• Appears to be a very common misunderstanding about the often quoted 12mph impact speed helmets are supposedly reliable for. The velocity with which your head might hit the ground has nothing to do with the speed you're doing at the time, be it 5 or 50mph.

    Indeed. An object dropped from a height of 1.8m will hit the ground at (9.8*1.8)^0.5 m/s =~ 4.2m/s =~ 9.4mph.

    In most accidents/falls the horizontal component of the velocity won't increase the magnitude of the primary impact of head (helmet or not) and ground at all; it does cause extra slidy tarmac/gravel pain though but that's a whole different kettle of badgers and much less likely to cause a KSI.

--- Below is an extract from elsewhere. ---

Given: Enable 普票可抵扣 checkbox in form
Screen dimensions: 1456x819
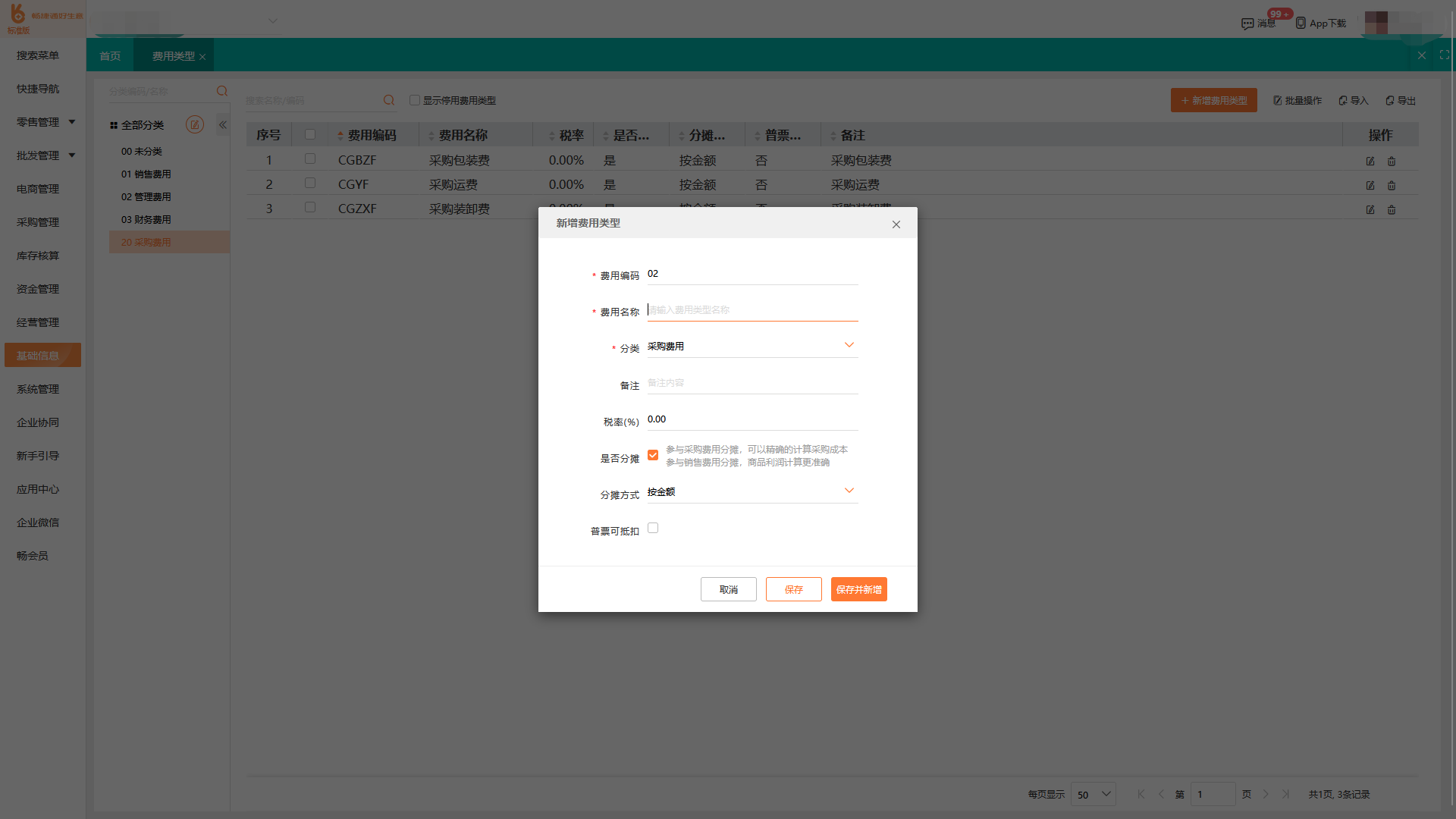Looking at the screenshot, I should click(x=652, y=527).
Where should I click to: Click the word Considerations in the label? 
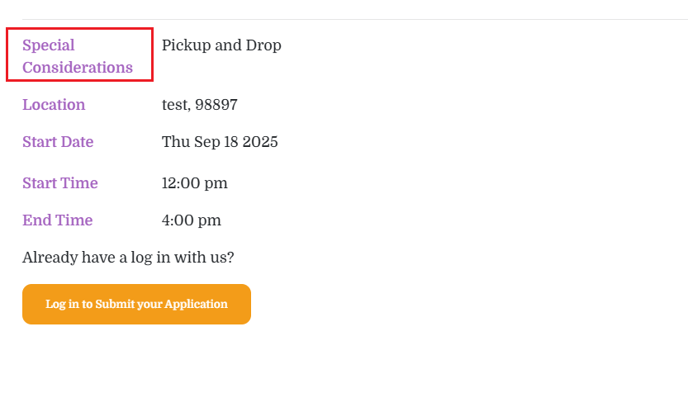pos(78,68)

    Pedestrians falling over will have their head fall from roughly the same height which is why you might see a greater reduction in (sheer numbers of) KSIs from compulsory pedestrian helmet use (risk homeostasis and other negative factors aside - the same arguments against compulsion apply to pedestrians as to cyclists).

    Impacts with other objects (other people, vehicles, being hit by a wing mirror, etc) and my first paragraph doesn't apply. Hitting the side of a van at 30mph is going to result in a bigger impact than hitting it at 5mph obviously. Hitting the bonnet of a car and going ballistic is another case where the physics gets more complicated and the impact will depend, to some degree, on the speed you were traveling.